# THE PROBLEM
As the answer, give a copy of each line below that includes the word "field".

# DATA
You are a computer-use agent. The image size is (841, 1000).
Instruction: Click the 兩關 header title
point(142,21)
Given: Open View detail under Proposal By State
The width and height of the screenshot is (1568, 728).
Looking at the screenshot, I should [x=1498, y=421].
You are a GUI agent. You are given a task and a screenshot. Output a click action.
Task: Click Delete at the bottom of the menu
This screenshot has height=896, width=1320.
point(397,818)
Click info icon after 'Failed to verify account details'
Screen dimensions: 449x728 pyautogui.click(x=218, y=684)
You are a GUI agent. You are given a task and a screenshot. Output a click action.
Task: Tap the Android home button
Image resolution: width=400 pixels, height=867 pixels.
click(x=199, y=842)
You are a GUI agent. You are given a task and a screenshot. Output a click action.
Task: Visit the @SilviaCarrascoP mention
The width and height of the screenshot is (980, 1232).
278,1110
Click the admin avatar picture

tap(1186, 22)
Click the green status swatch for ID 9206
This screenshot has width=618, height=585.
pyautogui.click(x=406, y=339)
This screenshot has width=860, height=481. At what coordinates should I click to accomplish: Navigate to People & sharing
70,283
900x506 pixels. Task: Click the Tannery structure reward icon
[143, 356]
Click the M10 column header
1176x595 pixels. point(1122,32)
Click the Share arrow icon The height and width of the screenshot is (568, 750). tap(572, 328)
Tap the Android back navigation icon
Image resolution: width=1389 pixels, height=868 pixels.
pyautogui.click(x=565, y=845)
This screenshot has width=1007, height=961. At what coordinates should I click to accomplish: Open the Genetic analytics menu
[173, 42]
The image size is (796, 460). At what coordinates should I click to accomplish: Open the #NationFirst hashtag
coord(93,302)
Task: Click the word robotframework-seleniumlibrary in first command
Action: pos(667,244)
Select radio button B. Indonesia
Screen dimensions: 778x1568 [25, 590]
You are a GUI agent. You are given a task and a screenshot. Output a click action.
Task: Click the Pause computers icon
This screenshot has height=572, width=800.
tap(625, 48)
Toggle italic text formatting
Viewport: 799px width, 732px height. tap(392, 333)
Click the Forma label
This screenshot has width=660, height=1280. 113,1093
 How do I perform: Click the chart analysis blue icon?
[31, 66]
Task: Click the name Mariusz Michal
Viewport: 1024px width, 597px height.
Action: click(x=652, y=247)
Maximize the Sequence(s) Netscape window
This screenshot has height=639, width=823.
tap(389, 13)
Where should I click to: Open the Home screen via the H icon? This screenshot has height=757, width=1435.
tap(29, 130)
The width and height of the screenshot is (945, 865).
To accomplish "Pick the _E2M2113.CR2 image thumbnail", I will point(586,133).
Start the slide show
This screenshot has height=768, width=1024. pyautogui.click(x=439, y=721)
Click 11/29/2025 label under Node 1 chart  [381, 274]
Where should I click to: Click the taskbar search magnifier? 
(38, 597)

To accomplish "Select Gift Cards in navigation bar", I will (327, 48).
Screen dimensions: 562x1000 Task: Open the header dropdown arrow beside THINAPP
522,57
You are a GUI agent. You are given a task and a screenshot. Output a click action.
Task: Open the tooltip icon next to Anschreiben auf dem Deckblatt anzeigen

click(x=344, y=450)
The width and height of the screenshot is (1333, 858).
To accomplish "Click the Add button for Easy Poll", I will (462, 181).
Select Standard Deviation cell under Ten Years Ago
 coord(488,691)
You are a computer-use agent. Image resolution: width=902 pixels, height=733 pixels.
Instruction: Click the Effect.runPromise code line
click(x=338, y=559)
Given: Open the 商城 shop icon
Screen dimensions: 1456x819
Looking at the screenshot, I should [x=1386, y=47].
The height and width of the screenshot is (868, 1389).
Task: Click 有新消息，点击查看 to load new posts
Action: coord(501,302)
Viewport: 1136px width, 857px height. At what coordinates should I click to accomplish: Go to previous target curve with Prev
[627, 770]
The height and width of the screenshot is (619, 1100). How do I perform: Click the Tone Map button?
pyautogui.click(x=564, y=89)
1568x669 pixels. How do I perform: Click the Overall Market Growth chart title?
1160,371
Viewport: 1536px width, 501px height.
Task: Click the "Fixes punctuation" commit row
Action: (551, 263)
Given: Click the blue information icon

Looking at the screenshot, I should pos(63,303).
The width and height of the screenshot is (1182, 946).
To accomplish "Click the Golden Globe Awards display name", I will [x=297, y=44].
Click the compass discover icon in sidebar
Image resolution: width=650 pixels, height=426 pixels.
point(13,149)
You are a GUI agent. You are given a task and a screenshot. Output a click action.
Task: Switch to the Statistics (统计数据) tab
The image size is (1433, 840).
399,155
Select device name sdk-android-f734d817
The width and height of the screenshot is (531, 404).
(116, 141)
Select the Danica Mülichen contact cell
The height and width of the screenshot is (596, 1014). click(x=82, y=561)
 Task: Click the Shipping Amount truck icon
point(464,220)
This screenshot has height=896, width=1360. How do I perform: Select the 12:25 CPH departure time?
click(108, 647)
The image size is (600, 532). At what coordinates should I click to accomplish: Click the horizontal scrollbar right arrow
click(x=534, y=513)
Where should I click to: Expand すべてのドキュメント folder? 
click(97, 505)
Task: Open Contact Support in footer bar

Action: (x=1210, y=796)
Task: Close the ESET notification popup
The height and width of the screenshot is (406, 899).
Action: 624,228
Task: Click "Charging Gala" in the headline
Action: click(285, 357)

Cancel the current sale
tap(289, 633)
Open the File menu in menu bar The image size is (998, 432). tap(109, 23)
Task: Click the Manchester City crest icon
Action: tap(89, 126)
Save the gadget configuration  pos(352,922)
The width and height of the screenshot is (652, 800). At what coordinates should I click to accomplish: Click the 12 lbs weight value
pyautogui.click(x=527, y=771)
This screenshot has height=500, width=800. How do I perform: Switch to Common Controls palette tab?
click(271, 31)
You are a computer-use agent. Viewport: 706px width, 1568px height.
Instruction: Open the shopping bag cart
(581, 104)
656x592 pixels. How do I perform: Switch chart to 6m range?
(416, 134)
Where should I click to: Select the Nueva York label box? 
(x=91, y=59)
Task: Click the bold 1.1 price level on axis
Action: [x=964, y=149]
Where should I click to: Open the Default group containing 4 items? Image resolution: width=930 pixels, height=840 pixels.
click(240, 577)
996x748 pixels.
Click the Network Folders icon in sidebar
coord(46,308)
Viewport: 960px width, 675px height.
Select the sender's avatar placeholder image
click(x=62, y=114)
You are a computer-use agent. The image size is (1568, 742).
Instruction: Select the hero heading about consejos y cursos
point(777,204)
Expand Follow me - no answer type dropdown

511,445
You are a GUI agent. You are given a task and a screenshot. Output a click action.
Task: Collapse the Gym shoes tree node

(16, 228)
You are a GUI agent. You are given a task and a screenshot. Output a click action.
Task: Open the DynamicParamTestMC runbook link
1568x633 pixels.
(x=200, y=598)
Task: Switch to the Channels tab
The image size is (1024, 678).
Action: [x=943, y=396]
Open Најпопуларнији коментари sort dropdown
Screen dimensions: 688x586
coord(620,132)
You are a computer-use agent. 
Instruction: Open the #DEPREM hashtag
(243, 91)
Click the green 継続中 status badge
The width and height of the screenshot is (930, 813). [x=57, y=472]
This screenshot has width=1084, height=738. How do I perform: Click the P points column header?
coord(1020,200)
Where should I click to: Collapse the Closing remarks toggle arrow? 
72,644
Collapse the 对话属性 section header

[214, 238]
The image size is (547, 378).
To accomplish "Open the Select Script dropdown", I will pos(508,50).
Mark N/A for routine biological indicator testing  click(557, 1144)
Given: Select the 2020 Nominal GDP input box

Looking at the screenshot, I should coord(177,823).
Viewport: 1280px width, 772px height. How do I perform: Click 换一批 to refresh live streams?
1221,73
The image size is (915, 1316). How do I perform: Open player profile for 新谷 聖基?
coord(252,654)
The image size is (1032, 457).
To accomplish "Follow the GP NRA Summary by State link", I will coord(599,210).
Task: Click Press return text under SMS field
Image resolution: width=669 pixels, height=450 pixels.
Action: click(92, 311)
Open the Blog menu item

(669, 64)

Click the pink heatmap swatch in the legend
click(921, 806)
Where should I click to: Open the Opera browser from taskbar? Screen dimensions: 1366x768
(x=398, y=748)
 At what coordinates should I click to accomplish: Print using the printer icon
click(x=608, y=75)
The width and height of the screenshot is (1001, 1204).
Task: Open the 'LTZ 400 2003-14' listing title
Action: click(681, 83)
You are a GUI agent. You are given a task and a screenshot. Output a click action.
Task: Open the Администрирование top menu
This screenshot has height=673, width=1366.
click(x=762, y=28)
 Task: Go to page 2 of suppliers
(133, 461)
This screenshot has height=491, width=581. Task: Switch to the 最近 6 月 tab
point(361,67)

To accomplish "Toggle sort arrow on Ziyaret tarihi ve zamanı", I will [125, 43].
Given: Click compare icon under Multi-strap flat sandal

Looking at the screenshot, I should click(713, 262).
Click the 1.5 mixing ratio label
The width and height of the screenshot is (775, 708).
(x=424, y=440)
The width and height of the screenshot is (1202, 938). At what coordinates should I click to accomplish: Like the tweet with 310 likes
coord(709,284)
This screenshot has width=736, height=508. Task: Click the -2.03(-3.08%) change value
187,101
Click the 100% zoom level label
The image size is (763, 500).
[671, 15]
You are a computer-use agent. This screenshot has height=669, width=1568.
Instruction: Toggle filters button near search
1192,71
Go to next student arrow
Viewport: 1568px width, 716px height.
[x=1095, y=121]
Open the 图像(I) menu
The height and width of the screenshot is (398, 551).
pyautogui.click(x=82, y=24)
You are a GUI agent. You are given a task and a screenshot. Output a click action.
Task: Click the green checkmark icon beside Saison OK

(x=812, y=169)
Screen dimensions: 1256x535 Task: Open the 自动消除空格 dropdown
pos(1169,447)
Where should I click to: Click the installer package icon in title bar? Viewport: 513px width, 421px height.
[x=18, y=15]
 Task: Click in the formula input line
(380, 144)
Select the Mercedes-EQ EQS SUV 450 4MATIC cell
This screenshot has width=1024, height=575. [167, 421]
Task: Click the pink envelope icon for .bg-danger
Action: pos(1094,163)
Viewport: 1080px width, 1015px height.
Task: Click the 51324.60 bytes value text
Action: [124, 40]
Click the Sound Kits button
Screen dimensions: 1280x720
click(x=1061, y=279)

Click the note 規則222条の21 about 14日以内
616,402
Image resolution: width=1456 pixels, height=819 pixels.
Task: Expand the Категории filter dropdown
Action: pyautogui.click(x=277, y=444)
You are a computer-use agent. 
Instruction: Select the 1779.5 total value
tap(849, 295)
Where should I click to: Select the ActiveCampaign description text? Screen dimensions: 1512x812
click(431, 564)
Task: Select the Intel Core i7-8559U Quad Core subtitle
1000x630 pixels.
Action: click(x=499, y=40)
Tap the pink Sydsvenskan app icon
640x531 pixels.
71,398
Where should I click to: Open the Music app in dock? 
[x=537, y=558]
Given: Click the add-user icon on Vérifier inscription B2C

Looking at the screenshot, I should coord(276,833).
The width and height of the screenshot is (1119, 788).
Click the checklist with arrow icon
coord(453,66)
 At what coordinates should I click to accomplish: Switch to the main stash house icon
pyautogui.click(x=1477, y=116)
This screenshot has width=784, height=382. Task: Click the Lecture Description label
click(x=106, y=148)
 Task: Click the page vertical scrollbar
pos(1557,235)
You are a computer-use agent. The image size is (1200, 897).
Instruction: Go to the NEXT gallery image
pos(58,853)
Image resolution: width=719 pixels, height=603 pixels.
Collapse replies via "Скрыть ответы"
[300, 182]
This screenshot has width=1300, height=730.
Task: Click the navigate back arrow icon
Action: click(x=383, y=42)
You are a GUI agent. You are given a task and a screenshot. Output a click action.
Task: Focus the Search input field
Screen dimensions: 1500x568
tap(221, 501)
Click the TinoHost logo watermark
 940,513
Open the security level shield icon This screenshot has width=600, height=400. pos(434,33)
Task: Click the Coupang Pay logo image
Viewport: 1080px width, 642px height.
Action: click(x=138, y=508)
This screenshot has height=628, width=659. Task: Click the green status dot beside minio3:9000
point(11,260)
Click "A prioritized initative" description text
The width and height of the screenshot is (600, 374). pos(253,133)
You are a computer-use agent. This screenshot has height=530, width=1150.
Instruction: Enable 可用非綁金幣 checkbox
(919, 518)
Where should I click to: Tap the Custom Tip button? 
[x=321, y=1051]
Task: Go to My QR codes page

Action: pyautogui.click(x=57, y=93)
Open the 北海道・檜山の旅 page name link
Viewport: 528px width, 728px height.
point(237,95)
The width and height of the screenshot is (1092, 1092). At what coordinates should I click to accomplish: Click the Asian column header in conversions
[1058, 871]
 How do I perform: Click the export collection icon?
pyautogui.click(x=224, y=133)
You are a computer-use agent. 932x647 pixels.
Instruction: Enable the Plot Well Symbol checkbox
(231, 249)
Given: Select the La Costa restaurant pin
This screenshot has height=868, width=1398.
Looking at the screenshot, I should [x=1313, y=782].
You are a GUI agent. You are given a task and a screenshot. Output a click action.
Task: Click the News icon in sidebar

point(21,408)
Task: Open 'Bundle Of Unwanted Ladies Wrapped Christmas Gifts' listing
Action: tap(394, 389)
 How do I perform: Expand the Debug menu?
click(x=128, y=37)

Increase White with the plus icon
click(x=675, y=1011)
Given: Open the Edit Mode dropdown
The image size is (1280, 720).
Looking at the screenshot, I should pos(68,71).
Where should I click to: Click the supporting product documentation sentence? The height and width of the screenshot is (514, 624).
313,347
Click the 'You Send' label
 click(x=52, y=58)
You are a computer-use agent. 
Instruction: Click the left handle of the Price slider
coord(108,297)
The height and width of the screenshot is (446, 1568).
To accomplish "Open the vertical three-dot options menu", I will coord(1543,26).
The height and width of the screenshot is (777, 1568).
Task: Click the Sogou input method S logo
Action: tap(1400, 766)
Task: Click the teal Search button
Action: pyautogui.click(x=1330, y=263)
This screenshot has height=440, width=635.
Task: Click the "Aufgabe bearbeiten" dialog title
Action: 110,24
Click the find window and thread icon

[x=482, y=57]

# TASK RESULT
Task: Click Press return text under SMS field
Task: Focus the Search input field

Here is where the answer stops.